Sabre Travel Network is on the verge of rolling out a new product that will enable it to house a "mirror image" of a carrier's inventory within its system to provide a more accurate picture of the airline's availability. Kyle Moore, vice president of product marketing, said the growth of air fare shopping options has led many airlines to introduce caching of their air fares to minimize the volume of messages that hit their inventory systems.
"Caching is great for driving down message costs," he said, "but the down side is that it is a picture of availability at a point in time, and at some point it is no longer accurate." In the "proxy scenario," Sabre duplicates the response that a carrier's inventory system would give to a query, "almost duplicating the logic of their inventory management," he said.
The carrier must "help us understand the logic and foundational rules about what is opened and what is closed and how to interpret it correctly so that we don't have to rely on a cache," Moore said. "A proxy is not perfect, but very nearly," he added. "It allows the airline to have a better answer at the point of sale." Moore said Sabre's launch customer is currently testing the system.
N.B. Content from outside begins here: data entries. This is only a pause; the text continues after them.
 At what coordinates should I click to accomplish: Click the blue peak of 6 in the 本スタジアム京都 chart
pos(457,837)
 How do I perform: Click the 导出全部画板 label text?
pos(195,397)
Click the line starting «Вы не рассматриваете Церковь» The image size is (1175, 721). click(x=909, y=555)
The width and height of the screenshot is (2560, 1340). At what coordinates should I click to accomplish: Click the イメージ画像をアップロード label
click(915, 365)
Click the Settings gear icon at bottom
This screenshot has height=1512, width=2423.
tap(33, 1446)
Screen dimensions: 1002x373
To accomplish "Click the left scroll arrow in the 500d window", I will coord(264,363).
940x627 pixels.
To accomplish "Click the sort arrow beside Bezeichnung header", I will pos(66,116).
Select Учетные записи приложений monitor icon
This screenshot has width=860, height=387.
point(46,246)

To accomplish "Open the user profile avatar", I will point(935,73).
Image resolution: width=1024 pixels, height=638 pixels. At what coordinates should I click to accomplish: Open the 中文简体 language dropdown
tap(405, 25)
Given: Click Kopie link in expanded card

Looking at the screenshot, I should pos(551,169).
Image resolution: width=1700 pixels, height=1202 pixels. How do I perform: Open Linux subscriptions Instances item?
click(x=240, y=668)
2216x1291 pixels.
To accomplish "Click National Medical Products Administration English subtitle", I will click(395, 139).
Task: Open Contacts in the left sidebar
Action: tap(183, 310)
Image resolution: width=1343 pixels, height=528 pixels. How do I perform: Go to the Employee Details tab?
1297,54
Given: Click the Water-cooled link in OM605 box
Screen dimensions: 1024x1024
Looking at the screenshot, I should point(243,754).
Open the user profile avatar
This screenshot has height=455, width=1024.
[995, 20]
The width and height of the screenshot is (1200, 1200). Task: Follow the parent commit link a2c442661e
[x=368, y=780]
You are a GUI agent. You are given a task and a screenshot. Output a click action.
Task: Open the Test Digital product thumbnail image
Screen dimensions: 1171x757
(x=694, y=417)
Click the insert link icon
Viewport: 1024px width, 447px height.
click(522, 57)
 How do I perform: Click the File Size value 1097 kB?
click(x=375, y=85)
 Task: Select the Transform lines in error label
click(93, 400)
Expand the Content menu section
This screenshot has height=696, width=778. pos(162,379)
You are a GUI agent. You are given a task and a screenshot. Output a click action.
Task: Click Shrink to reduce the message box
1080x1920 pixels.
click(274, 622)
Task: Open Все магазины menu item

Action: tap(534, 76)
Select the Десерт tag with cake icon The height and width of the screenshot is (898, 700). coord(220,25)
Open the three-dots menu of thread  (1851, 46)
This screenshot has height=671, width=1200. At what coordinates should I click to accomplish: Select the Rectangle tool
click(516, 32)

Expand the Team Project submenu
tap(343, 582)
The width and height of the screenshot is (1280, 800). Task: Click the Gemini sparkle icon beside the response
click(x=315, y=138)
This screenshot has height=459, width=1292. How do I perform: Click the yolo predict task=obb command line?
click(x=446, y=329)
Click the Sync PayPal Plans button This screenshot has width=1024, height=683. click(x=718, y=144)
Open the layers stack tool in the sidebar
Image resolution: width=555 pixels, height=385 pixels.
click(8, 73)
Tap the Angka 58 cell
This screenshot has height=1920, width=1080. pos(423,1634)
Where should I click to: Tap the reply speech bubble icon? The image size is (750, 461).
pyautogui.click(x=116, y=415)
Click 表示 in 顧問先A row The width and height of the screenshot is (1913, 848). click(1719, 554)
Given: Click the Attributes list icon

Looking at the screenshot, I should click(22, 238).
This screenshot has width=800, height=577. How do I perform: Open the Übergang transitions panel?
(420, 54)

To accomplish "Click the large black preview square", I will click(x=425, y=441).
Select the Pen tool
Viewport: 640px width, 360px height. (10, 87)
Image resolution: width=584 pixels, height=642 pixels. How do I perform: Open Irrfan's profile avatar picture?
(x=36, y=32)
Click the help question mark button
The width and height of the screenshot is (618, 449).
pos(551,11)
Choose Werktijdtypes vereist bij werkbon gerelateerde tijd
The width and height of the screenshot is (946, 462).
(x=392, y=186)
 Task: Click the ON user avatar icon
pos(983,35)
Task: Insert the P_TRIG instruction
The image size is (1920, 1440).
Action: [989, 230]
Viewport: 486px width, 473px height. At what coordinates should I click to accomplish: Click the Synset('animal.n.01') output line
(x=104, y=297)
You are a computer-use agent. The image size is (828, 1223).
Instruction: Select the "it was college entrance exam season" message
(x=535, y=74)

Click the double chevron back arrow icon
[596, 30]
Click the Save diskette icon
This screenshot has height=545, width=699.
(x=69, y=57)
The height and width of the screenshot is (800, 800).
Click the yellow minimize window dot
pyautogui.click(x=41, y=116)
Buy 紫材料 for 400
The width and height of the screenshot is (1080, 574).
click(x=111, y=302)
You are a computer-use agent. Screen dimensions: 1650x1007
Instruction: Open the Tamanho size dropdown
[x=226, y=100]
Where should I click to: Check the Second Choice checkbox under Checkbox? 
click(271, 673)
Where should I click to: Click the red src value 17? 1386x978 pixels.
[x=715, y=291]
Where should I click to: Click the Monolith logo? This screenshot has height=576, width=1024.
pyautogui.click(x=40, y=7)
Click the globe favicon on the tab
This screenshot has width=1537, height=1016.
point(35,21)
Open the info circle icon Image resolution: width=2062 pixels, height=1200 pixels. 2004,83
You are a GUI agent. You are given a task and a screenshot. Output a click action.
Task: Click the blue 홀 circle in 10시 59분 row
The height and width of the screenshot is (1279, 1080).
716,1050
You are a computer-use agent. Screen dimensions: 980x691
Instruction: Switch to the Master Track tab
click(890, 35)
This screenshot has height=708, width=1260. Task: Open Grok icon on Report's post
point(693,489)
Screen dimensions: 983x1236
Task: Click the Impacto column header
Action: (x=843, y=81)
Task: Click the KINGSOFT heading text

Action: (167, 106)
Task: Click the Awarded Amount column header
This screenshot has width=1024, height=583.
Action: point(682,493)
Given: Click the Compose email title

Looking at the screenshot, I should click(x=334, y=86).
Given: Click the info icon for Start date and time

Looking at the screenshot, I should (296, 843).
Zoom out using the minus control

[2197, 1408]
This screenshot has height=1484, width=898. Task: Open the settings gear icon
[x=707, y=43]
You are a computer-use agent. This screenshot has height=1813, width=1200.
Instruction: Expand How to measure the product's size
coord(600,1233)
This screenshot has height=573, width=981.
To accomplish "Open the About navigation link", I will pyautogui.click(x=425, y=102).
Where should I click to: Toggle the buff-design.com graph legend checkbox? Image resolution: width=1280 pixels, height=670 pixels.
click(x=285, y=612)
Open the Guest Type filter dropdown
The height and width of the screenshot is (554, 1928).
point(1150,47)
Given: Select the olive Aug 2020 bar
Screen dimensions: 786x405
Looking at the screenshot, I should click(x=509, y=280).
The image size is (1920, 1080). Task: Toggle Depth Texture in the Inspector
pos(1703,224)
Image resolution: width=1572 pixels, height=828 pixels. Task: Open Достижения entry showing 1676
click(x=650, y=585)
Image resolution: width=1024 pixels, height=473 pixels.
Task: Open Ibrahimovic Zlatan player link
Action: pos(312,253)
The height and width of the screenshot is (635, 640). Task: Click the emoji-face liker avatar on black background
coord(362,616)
In the next few weeks, Sabre also will introduce a new XML connectivity option for airlines whose internal reservations systems don't support Edifact, the traditional communication protocol used for GDS connectivity. Its launch customer is AirTran Airways.
It will enable travel agency subscribers to view the carrier's seat maps for advance seat selection and enter frequent flyer information. "Even if it's just 1% of an agency's sales, we want to make it available to them," Brian Houser, vice president of sales strategy, said.
Sabre also is incorporating so-called "branded fares" or "attribute selling" into displays on MySabre, its Web-based booking portal. "When you hover over a fare type, a graphic will pop up with the fare's attribute so you can compare them," Houser said.